By unloading the crisis on the working class and breaking its electoral promises, the pro-capitalist character of the government is made clear. It builds its neo-liberal policy, which aims to maintain the payments of interest on the external debt and maintain the subsidies and exonerations to big national and foreign capital.

Rating agencies evaluate the debt issued by governments or companies and inform the owners of financial capital if it is worth investing in them or not. Those evaluated aspire to reach the category of investor degree, that indicates that the risk of default of payment is low. In dependent countries, the evaluation ends with recommendations for measures that ensure the recovery of invested capital and profitability.

In 2014 the International Monetary Fund proposed to reduce inflation to the center of the target range of the BCU, “a strategy aimed at reducing the retrospective indexation of salaries” and reduce the fiscal deficit to 2.5% of GDP over the next five years”. Indeed, the government followed these indications to preserve the inflow of foreign capital and continue financing the State’s accounts by issuing debt, instead of taxing the income of capital. The IMF recommendation regarding the de-indexation of wages and the reduction of public investment to “consolidate” the accounts was also taken into account.

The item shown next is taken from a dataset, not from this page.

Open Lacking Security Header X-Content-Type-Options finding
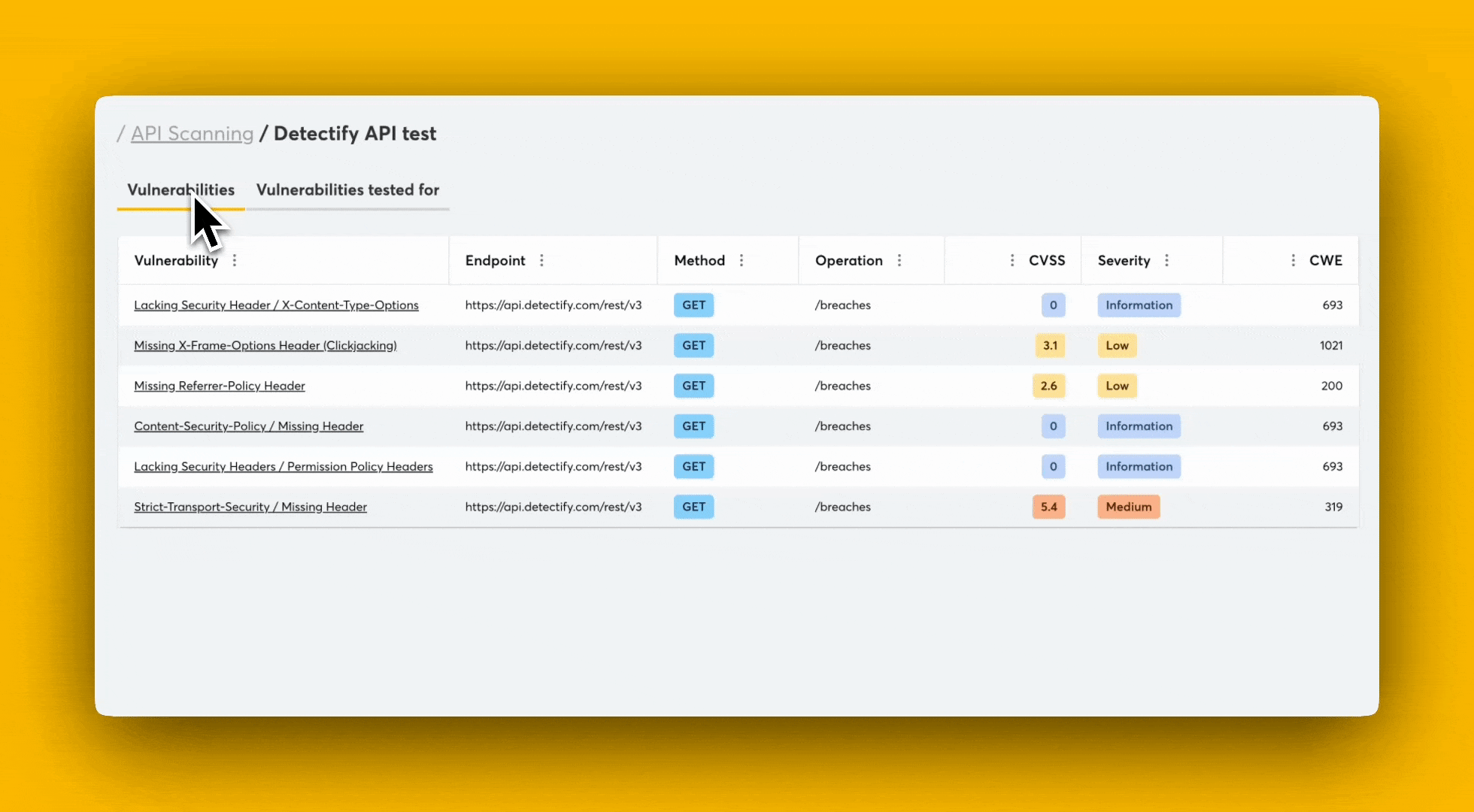pyautogui.click(x=276, y=305)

In this way, the government puts on the people the weight of subsidizing capital, allocating a large part of the surplus generated by workers to the payment of foreign capitalists who own 75% of the public debt. The resources allocated to the payment of interest and debt approved in the last rendering of accounts point out that, in 2019, the government will spend 1436 million USD in payments of interest and 1126 million USD in payments of capital of the debt.

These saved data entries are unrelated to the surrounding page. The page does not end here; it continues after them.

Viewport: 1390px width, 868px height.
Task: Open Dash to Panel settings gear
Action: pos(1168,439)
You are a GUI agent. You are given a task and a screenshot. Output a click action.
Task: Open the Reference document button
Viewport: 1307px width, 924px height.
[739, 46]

Instead of adjusting the accounts against capital, the fiscal deficit is financed with more debt, making interest payments go from 2.8% of GDP in 2014 to 3.4% in 2016. The fiscal rearrangement was directed against the people, presenting a project of accountability in the Executive power that includes budget cuts in education and health care.

Economic cycles are inherent to capitalism. Though the government can attribute the economic crisis to external factors, it can not deny its choice: faced with the dilemma of deciding where to discharge the effects of the crisis, it chose to consolidate the benefits of capital and apply the austerity plan on working people.

Progressive governments: the nice face of capitalism

The progressive governments have coincided in a rhetoric against the United States, with a speech of social justice proposals against neo-liberalism, but in fact they maintained the economic structure, promoted the arrival of large foreign investments, developed social welfare policies and increased the average salary of the workers, because they enjoyed a decade of high prices of the raw materials they exported, but they left unchanged and entrenched the interests and benefits of the capitalists.

In no case did they eliminate the capitalist nature or the ties of dependence with the great capitalist countries such as the US, China or Russia. They promoted policies that seek to replace neo-liberalism with other pro-capitalist policies, placing the state at the service of capital and multinationals.

Today we can see the end of the cycle of progressive governments, that failed in the eyes of the popular sectors that had trusted they would bring social changes and solutions to the problems that afflict them. Today, in the face of the crisis, reality strikes and illusions vanish, facts are stronger than words and it is clear that the process of progressivism does not lead to social change toward a more just society.

In Compromiso Socialista, we understand that the failure of the ideas of the progressive governments is not the failure of the left options, it is not the failure of socialism, but the failure of what progressivism really is: a reformist proposal that does not seek eliminate the true root of capitalism.